A seca de 2005 na Floresta Amazônica fez aumentar o CO2

A seca de 2005, que fez desaparecer rios inteiros na Amazônia, também matou milhões de árvores de sede, desencadeando uma liberação de bilhões de toneladas de gás carbônico para a atmosfera, segundo um estudo publicado nesta sexta-feira (6) na revista Science. Com isso, a floresta inverteu momentaneamente seu papel: em vez de absorver, passou a emitir dióxido de carbono (CO2), o principal gás envolvido no aquecimento global. Se secas como essa tornarem-se mais frequentes no futuro, a Amazônia poderá se transformar em uma fonte permanente de emissão, alertam os cientistas.

A seca de 2005 foi uma das mais intensas dos últimos cem anos na Amazônia, causada por um aquecimento das águas do Atlântico Norte. O estudo, que envolveu cientistas de 41 instituições em 15 países (incluindo vários brasileiros), é o primeiro a calcular o impacto da estiagem sobre o balanço de carbono da floresta, por meio de medições diretas no campo. Os pesquisadores mediram a variação no crescimento da vegetação e no número de árvores mortas em 55 pontos da Amazônia, comparado à média dos últimos 25 anos.

A pesquisa mostrou que, por causa da seca, mais árvores morreram e aquelas que ficaram vivas cresceram mais devagar.
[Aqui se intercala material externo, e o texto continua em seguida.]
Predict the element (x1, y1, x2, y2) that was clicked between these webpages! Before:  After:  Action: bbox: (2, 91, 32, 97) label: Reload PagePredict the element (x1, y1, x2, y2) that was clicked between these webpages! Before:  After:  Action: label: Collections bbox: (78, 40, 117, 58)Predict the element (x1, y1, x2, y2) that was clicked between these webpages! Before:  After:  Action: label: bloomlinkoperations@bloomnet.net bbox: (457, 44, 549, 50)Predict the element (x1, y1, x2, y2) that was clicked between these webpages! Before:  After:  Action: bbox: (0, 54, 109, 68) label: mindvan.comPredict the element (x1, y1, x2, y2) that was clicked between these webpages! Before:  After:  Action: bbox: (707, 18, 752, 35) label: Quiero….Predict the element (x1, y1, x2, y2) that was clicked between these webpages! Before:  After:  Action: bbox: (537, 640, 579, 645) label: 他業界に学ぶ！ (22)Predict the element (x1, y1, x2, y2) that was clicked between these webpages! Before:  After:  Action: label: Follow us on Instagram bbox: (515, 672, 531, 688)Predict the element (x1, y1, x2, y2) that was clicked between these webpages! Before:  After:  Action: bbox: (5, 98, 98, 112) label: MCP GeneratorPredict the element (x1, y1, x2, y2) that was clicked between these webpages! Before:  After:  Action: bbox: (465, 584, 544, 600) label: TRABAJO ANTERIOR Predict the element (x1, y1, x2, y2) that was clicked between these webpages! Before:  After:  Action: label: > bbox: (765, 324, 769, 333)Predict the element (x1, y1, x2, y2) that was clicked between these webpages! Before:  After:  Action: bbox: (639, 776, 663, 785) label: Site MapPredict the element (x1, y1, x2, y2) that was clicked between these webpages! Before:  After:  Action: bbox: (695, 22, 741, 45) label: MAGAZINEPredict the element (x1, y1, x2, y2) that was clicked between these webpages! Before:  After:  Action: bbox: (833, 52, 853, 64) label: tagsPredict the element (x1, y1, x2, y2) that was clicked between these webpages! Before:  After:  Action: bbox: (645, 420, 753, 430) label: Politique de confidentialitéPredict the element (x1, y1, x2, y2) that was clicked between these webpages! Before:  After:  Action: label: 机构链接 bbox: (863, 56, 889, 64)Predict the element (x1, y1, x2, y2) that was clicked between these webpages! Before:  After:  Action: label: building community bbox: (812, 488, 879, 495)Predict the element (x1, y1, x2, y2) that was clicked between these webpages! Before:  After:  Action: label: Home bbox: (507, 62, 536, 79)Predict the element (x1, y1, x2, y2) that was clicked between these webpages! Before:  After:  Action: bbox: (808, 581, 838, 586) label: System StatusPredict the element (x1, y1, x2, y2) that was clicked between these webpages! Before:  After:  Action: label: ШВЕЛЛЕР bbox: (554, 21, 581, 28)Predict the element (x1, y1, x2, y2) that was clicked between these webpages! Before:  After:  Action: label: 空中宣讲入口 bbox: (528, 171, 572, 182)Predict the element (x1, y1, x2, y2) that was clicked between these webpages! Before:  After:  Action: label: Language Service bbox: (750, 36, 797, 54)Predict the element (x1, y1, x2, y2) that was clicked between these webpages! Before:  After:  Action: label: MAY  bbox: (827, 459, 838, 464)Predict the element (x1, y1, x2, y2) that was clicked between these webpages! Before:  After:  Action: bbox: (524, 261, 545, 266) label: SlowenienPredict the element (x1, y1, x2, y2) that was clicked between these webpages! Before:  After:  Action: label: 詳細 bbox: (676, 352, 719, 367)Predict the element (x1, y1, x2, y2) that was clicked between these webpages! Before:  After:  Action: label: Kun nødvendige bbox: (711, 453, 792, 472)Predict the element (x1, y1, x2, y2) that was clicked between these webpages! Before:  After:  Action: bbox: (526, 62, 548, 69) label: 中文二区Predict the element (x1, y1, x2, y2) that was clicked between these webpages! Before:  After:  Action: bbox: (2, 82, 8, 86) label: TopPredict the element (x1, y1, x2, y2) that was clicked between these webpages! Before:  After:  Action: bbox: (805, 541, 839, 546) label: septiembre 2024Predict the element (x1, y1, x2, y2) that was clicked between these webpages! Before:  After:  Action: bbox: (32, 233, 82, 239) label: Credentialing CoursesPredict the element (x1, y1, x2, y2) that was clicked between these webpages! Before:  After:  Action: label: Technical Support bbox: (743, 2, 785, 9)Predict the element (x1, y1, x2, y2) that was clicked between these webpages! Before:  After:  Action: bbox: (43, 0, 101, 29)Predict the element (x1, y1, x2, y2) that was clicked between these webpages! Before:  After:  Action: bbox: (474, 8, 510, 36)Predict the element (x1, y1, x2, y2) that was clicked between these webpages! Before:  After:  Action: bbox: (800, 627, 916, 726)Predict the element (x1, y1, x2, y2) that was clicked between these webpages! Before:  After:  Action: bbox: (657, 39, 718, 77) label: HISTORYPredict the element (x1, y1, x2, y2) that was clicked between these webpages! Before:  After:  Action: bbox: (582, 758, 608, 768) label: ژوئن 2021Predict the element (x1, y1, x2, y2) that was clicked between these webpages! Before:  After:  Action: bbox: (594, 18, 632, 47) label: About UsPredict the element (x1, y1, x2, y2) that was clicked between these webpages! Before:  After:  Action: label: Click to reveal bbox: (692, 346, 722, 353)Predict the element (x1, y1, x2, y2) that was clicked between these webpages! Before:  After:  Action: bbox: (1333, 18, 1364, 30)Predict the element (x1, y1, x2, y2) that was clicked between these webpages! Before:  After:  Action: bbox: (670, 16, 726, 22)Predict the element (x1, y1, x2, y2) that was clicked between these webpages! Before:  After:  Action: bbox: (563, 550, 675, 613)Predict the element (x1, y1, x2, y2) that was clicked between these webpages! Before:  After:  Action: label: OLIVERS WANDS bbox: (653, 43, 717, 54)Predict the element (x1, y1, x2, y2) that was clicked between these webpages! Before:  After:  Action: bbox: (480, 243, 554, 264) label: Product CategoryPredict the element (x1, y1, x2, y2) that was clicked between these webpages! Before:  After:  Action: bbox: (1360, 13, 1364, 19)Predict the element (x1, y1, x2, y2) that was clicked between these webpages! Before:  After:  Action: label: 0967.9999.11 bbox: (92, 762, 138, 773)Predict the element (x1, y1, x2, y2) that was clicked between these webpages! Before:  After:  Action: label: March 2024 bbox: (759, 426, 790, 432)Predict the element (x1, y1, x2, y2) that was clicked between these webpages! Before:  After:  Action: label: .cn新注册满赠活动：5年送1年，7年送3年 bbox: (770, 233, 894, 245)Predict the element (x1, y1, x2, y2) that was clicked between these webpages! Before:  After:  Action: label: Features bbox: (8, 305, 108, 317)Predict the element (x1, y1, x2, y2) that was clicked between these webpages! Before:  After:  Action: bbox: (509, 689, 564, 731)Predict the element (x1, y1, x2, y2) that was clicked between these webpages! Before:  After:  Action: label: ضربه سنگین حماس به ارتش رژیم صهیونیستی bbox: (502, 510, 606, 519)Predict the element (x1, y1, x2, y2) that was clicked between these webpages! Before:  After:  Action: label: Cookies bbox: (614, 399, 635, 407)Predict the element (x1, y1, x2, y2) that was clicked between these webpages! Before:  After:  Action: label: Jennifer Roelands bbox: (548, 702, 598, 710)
Ainda é possível que a floresta recupere esse carbono "perdido", se houver um acréscimo de biomassa nos próximos anos. Mas isso não altera a mensagem principal do estudo: de que condições de seca podem inverter o papel da floresta no balanço de carbono. Segundo os cientistas, 2005 foi uma amostra de como a Amazônia poderá se comportar num clima mais seco e quente no futuro.